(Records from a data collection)

——————

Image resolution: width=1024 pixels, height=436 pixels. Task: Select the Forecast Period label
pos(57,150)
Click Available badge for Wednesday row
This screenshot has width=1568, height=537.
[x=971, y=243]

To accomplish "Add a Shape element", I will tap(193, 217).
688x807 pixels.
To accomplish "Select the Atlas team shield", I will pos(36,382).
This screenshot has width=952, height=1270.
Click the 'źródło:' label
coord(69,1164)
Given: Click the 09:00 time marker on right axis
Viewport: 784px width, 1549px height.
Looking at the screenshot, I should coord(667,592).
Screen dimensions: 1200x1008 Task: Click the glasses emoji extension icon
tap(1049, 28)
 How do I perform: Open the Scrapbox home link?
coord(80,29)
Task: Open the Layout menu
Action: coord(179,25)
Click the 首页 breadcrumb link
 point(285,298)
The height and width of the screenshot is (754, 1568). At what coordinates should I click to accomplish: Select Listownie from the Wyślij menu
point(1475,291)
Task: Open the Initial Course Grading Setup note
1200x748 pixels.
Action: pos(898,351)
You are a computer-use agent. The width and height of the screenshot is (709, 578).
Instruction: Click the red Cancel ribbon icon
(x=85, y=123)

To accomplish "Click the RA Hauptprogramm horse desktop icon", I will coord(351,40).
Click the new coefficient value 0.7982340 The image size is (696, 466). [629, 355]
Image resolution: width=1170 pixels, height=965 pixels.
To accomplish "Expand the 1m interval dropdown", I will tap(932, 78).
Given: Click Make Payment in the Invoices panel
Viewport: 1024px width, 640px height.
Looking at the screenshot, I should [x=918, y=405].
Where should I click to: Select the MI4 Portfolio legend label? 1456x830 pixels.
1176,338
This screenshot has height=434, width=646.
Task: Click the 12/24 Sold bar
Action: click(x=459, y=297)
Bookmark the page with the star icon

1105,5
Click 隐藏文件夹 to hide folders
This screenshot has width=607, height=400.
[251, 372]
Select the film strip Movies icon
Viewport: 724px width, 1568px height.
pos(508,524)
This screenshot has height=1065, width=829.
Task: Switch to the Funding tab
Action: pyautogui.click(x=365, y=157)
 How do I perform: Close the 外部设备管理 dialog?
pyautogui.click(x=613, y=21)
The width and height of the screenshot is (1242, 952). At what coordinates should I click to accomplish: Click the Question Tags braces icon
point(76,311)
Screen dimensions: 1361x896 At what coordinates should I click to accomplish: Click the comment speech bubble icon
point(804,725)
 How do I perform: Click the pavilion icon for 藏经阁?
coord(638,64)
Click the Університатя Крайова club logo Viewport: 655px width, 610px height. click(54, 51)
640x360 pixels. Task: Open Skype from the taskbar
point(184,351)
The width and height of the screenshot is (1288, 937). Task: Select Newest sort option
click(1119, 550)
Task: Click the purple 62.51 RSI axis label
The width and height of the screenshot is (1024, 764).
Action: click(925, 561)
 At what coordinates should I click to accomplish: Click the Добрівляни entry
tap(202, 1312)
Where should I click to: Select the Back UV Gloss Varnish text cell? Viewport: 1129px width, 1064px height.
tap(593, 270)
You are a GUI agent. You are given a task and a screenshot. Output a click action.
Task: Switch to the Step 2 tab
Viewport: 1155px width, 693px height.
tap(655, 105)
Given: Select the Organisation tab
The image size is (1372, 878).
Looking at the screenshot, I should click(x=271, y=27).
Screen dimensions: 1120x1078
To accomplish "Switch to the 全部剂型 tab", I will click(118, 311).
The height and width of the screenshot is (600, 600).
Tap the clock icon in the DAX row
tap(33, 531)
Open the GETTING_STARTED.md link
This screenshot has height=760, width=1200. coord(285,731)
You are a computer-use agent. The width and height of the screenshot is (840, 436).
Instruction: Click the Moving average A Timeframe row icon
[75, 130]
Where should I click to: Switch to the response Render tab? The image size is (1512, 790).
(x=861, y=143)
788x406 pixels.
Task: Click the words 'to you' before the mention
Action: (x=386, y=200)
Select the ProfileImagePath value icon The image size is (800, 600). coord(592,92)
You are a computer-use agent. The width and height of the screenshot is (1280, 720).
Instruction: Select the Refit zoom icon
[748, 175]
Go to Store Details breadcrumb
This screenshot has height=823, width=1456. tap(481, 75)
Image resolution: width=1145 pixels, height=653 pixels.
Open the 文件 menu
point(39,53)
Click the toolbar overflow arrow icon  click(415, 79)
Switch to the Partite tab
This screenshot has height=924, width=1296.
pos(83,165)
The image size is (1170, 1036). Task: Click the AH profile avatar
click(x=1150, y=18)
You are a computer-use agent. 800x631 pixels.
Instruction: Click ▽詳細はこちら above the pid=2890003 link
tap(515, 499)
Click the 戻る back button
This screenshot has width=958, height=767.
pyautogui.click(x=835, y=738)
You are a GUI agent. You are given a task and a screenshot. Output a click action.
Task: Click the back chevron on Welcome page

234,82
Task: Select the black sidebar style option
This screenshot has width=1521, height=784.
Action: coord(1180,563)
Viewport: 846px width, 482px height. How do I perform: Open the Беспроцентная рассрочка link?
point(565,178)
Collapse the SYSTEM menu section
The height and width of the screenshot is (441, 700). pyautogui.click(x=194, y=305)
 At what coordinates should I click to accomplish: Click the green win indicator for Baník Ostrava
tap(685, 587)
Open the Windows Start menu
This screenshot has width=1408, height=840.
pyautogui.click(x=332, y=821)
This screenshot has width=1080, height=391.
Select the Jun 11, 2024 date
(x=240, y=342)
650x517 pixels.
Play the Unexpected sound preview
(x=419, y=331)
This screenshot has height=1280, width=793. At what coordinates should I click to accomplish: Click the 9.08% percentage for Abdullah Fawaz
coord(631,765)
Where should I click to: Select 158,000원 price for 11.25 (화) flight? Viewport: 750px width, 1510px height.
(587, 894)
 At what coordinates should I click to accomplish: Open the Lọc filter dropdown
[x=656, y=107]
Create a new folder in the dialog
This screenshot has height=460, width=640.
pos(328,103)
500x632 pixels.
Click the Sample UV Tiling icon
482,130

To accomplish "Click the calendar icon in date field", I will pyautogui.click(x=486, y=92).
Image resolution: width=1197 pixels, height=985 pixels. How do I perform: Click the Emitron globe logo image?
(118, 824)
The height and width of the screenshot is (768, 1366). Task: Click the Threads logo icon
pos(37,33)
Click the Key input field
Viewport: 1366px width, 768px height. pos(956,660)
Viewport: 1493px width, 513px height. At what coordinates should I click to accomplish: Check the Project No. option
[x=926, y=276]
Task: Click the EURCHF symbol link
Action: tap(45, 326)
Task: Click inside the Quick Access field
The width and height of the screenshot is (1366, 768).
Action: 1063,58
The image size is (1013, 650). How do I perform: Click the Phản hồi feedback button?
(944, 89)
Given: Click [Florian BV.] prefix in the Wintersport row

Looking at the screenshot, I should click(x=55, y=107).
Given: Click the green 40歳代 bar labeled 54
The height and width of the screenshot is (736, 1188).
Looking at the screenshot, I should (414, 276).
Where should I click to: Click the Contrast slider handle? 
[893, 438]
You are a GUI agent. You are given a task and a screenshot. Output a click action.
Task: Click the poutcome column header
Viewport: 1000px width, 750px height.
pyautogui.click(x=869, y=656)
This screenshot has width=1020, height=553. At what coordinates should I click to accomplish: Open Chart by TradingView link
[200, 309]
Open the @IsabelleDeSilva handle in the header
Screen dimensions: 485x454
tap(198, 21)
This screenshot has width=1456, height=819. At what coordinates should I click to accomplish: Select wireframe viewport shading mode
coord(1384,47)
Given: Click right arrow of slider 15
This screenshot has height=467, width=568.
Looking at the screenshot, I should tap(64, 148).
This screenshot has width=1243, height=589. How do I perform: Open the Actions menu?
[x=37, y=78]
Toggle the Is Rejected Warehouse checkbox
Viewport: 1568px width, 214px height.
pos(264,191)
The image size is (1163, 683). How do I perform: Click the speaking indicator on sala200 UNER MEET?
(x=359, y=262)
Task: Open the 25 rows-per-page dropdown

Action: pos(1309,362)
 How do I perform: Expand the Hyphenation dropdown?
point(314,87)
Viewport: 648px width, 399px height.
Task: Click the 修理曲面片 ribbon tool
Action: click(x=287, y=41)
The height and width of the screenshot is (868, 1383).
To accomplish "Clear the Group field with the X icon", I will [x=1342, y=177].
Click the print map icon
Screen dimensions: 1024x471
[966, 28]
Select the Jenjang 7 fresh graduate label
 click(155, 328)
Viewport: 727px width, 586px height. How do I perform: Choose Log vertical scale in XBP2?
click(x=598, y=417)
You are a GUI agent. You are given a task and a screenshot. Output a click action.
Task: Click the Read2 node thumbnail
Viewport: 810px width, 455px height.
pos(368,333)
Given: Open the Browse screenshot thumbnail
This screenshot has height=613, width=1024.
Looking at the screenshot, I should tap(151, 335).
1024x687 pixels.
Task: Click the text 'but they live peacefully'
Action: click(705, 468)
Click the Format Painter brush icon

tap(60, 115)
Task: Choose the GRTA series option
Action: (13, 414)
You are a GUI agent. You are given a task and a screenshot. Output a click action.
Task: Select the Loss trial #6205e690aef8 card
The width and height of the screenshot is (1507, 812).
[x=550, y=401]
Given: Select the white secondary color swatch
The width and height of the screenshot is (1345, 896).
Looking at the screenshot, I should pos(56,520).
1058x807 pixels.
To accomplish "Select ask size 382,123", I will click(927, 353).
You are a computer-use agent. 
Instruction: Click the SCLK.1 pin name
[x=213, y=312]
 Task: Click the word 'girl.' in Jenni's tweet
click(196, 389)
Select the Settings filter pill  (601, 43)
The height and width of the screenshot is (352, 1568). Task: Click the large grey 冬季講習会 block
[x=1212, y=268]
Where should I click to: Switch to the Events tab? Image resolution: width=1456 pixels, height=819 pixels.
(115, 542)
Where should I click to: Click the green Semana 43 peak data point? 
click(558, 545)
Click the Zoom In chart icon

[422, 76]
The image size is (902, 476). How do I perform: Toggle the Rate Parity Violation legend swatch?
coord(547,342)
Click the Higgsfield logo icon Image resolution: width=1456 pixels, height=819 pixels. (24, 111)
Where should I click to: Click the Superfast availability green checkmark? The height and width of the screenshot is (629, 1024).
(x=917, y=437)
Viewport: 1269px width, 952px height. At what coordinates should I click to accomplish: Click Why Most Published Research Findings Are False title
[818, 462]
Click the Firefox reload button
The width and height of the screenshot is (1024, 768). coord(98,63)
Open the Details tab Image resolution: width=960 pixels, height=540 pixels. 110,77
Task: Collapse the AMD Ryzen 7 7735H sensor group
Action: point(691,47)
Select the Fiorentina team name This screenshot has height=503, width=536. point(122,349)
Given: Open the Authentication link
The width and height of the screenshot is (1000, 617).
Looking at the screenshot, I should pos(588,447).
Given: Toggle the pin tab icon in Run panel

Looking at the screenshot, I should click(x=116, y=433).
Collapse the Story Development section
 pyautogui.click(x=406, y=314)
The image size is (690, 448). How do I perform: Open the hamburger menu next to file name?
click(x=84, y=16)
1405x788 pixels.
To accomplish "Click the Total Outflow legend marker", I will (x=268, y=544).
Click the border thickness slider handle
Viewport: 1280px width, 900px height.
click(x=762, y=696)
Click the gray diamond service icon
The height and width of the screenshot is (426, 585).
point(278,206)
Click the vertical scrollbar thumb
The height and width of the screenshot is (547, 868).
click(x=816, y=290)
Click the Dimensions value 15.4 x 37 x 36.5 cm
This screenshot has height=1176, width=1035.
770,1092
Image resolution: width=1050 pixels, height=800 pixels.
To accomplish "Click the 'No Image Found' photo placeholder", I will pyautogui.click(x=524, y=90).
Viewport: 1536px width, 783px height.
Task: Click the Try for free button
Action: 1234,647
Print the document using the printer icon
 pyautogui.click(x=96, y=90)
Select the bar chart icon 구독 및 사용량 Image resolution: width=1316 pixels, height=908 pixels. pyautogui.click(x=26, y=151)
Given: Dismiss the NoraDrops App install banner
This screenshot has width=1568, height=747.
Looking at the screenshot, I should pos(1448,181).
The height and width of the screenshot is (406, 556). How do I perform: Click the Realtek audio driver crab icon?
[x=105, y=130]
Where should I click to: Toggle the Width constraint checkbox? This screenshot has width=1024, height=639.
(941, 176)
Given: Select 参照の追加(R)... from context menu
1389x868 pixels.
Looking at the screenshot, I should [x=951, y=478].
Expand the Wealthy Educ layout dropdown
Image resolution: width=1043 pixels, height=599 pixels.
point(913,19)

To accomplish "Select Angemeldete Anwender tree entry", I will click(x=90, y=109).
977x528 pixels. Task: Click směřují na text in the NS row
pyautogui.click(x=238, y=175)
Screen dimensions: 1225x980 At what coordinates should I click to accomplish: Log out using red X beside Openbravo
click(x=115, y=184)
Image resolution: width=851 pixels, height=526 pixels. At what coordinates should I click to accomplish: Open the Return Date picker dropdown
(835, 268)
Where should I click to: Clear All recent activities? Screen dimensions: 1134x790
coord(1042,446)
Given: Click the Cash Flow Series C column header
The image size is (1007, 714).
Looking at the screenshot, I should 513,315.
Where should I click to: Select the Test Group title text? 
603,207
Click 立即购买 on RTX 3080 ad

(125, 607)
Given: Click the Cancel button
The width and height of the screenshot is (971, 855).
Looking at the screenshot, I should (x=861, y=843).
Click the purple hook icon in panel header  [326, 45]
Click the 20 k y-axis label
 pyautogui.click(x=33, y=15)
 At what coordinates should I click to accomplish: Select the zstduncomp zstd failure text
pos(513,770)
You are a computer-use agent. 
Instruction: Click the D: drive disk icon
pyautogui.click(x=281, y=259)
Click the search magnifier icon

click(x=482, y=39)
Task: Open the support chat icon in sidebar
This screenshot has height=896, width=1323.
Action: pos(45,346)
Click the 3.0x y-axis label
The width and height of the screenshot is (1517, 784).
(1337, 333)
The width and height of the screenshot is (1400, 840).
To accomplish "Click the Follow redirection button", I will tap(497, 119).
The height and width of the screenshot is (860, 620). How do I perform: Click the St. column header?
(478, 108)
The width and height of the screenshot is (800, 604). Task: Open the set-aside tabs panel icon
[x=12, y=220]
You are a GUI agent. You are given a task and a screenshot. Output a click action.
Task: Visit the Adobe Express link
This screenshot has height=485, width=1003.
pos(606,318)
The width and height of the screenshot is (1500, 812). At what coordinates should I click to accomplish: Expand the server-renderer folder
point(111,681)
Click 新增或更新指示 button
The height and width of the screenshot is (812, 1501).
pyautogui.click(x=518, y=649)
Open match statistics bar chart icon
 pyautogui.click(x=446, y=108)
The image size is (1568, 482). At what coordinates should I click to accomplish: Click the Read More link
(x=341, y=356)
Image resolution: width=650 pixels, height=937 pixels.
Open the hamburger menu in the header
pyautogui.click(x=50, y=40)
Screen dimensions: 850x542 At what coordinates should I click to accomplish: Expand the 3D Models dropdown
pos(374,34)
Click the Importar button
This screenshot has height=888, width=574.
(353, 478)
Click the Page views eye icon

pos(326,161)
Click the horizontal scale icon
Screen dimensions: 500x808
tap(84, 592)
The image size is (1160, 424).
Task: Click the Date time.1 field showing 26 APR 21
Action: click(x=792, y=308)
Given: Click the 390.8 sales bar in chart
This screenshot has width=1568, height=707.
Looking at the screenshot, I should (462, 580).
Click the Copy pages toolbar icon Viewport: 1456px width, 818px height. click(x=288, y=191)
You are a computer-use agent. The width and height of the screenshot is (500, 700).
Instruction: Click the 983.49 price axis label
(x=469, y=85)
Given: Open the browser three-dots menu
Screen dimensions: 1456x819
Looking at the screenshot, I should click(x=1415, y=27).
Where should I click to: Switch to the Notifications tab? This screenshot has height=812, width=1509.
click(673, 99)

——————

Count the lines above that contain the string "section". Reply with the number alone.

**Completed exercise**
2